Al snel escaleerden deze spanningen tot geweld. Een andere Burr-inspecteur, Joseph Troskowlawski, werd bijna tot verlamming geslagen. Zondagspreken begonnen Burr en zijn mannen bij naam te noemen en spraken tegen hen. Burr ging snel weg en federale troepen kwamen binnen. Het resulterende conflict, de oorlog in Utah, was niet bepaald een blijk van sterkte door de regering van Buchanan. Na een twee jaar durende impasse met Young en zijn mensen, beëindigden de onderhandelingen het conflict en brachten ze een nieuwe territoriale regering binnen. Het was een blauw oog voor de president, die ervan beschuldigd werd te handelen in haast en onwetendheid, of om de troepen die hij had gestuurd onvoldoende te bevoorraden..
Het personeel dat Burr achterliet deed het ook niet goed. Mogo werd beschuldigd van het stelen van paarden en werd bijna gestenigd door een Mormoonse menigte.
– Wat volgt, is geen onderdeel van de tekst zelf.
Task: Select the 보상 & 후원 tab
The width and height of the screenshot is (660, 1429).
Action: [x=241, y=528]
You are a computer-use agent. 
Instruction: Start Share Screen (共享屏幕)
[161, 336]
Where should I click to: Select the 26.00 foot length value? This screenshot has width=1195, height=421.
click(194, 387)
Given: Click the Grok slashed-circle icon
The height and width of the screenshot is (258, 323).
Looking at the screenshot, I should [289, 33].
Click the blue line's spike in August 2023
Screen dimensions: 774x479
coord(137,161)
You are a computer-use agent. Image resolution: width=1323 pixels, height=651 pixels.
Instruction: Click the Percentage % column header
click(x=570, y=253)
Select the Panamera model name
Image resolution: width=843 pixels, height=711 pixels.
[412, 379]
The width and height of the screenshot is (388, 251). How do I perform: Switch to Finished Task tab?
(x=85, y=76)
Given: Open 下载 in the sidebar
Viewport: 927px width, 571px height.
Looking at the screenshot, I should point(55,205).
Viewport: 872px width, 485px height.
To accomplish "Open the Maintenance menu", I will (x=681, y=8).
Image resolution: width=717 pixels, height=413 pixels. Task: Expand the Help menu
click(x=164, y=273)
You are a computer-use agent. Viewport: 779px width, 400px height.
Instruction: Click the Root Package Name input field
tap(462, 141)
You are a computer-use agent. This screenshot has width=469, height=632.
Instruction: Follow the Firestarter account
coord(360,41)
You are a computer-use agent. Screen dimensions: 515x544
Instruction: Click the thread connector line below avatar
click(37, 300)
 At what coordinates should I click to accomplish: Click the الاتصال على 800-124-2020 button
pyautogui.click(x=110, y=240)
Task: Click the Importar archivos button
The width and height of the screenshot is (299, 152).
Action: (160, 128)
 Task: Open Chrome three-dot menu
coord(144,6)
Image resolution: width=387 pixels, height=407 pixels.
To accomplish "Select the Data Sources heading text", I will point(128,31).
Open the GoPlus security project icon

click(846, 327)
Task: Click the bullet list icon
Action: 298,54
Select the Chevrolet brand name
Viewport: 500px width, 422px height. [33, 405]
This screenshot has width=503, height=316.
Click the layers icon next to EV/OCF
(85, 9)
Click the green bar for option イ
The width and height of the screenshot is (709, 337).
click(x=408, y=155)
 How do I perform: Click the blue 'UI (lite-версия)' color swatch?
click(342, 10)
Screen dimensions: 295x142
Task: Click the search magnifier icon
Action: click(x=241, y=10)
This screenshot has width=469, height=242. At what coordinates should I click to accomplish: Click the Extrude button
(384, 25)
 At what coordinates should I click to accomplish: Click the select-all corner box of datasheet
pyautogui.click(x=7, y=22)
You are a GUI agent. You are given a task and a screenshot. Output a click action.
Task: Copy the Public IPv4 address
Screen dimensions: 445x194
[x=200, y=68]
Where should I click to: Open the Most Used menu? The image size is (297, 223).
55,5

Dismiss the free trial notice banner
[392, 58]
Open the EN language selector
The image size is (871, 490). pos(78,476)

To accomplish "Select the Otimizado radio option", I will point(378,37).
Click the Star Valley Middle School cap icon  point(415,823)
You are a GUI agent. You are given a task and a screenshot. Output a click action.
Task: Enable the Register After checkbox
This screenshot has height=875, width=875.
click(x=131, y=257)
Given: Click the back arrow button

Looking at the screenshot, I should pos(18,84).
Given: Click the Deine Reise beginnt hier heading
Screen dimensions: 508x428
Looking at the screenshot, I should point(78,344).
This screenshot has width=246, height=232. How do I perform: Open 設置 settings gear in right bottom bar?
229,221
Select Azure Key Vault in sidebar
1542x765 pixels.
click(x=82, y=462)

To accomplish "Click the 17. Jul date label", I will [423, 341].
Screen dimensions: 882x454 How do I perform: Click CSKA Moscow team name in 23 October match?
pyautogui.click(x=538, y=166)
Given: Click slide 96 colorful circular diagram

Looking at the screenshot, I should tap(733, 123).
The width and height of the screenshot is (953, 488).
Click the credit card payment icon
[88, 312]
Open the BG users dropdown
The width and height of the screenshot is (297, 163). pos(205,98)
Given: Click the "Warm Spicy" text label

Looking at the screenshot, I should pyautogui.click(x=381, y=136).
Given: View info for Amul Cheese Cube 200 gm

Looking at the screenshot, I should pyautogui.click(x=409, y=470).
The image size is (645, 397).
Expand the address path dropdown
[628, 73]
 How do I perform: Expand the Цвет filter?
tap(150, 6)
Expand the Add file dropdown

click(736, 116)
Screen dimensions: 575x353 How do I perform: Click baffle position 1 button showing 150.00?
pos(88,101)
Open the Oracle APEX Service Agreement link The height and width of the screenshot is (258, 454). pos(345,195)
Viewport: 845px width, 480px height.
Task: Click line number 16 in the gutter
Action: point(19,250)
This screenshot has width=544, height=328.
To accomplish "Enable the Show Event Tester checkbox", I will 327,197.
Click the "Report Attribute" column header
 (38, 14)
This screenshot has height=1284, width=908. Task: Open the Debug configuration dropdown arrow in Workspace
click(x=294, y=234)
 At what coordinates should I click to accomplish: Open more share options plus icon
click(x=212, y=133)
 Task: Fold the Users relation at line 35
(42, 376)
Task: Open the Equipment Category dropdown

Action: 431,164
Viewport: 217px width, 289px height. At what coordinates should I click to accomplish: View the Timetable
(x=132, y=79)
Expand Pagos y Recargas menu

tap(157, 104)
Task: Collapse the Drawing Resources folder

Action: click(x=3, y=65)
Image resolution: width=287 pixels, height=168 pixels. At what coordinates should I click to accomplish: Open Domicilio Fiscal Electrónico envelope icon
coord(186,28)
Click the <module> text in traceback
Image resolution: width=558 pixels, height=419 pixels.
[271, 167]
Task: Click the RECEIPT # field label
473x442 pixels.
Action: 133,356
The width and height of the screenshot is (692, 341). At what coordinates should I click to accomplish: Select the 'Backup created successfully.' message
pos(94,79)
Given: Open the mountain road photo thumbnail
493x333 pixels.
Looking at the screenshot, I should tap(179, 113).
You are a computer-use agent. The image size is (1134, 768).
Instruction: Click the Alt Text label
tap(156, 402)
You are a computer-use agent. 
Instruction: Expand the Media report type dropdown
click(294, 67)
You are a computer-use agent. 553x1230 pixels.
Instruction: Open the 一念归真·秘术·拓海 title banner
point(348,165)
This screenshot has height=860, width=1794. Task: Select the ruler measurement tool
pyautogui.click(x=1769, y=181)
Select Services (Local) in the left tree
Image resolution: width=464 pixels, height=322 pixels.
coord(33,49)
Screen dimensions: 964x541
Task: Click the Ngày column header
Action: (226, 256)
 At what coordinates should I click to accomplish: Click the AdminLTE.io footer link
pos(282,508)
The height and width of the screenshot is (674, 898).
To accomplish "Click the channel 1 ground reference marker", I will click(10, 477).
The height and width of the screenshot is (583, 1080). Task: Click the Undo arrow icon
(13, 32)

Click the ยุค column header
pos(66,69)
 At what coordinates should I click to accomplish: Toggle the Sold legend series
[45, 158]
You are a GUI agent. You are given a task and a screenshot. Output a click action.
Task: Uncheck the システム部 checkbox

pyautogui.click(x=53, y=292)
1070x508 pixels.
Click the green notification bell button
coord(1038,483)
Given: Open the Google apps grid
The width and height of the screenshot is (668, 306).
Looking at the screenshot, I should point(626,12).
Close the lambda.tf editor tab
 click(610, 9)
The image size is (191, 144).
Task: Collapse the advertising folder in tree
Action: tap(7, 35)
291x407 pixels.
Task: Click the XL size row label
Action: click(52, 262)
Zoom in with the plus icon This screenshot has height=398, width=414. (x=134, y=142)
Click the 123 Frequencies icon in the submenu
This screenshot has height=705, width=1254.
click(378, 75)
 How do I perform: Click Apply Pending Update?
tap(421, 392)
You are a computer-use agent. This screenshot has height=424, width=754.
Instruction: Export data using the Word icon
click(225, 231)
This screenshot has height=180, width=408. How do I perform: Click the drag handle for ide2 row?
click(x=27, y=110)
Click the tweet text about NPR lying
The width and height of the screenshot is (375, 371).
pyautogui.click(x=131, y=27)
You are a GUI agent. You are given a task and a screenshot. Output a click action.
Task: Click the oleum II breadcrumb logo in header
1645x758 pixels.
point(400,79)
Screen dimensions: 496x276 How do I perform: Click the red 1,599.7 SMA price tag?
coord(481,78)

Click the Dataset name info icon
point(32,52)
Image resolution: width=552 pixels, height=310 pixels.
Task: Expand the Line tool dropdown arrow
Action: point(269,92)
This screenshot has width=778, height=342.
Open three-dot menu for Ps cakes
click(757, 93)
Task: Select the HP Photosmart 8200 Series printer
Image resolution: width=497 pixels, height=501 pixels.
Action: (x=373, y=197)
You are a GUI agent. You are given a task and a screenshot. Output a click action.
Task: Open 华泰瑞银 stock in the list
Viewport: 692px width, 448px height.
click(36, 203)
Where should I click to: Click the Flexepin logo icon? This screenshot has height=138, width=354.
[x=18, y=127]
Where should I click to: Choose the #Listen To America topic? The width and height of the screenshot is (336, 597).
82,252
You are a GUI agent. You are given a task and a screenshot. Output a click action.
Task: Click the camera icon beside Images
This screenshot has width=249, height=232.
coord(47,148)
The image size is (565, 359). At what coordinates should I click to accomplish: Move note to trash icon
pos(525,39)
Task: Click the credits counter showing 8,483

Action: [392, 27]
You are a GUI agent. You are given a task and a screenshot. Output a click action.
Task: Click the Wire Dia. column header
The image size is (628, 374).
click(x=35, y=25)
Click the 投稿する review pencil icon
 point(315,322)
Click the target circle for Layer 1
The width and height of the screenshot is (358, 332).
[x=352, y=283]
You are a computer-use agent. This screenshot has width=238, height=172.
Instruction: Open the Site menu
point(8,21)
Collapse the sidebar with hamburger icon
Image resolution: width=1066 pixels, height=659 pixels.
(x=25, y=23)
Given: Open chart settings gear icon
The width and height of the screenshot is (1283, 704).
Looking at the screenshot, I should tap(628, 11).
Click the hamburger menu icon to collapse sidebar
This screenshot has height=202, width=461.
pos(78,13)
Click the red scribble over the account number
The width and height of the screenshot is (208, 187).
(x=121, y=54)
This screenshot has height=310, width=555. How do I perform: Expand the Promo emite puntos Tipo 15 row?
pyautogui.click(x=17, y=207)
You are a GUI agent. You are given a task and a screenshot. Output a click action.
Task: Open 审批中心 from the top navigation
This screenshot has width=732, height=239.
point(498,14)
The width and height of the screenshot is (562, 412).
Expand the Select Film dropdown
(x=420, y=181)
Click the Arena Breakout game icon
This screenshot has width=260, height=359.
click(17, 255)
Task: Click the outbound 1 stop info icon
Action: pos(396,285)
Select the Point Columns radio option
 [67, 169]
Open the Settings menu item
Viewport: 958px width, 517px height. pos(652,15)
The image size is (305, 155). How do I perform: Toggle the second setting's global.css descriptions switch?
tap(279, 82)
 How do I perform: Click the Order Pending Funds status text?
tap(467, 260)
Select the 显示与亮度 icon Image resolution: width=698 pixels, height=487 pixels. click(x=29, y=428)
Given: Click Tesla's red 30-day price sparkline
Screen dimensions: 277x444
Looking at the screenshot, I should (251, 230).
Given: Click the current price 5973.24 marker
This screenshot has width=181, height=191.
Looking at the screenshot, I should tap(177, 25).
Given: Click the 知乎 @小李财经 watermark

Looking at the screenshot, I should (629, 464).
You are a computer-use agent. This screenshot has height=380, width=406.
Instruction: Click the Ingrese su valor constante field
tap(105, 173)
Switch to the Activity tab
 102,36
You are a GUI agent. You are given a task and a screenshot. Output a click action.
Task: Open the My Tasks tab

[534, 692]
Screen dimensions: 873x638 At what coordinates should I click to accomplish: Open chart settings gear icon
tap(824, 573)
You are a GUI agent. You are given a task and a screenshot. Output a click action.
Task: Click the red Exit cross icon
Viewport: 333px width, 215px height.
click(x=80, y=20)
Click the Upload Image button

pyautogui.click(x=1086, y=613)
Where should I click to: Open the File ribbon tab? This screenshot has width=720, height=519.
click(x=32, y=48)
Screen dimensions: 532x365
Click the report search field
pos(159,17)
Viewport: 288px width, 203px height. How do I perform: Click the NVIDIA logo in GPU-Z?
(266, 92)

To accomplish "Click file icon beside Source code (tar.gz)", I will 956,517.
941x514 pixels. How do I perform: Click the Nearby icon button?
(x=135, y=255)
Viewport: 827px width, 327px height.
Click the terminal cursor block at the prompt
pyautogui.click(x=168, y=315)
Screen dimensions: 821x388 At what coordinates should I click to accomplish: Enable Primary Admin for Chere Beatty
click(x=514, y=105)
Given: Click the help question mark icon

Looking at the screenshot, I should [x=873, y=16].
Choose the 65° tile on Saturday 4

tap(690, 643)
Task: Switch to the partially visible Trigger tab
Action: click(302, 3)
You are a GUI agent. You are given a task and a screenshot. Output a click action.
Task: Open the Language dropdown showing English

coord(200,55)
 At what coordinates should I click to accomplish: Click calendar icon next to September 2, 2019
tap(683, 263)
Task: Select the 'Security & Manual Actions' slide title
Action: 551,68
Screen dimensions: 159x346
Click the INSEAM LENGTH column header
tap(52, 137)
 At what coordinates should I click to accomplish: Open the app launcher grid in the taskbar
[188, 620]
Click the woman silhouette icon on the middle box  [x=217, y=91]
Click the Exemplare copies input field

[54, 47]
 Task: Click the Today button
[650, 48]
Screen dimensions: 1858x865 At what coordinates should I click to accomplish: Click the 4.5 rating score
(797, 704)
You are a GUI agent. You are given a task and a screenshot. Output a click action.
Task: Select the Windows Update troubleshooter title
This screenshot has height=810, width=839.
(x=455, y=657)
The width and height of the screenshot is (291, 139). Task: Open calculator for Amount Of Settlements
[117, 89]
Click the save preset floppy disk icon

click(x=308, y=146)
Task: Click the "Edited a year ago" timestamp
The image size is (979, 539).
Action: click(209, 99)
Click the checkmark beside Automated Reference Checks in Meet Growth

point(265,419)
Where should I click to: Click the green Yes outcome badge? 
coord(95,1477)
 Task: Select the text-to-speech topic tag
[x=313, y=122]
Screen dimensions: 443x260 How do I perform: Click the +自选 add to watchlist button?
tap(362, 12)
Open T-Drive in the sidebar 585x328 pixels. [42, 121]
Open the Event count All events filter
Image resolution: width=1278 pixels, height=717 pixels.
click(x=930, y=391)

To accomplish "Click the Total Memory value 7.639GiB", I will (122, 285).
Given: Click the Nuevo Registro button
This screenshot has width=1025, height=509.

Hij vluchtte - zonder zijn zwangere vrouw. (Hun pasgeboren zoon zou later op een koude en besneeuwde reis sterven om zich bij hem te voegen.) Een kantoorbediende, C.G. Landon, werd geslagen met stenen en knuppels maar wist te ontsnappen. Een menigte vond hem twee dagen later thuis, in bed, verzorgde zijn wonden en hij moest uit een raam op de tweede verdieping springen om te ontsnappen. Hij liep op blote voeten uit Salt Lake City en verdween. Maandenlang hoorde niemand van hem en hij werd verondersteld dood voordat hij uiteindelijk maanden later in Placerville, Californië, honderden kilometers verderop verscheen.
Terug in Washington probeerde Burr zichzelf uit te leggen en vroeg hij zelfs na de oorlog terug te keren naar zijn functie. Maar het Generaal Landkantoor ontsloeg hem en liet zijn vervanger, Samuel C. Stambaugh, de beschuldigingen van slordig onderzoek onderzoeken. In zijn rapport was Stambaugh niet aardig. Hij vond dat Burr schuldig was aan 'grote nalatigheid ... door zijn plaatsvervangers niet goed te controleren', en de enquêtes zelf faalden. Al het werk moest worden gedaan. Hoewel de spanningen enigszins waren verdwenen, was de nieuwe landmeter niet veel vriendelijker voor Mormon-belangen dan Burr was geweest. Hij beval de federale regering aan geen land te verkopen totdat het congres "andere emigranten dan Mormonen naar het grondgebied kon lokken".
Het zou nog eens negen jaar duren voordat de federale overheid een landkantoor zou openen om de verkoop van land aan kolonisten, ver na aangrenzende gebieden, te vergemakkelijken. Utah werd pas in 1896 een staat, opnieuw, jaren na de Dakotas, Montana, Idaho en Wyoming. Zelfs toen bleef de federale overheid wantrouwig tegenover de mormoonse bevolking van de staat: Utah werd alleen in de Unie toegelaten op voorwaarde dat de officiële steun van de kerk voor polygamie werd afgeschaft.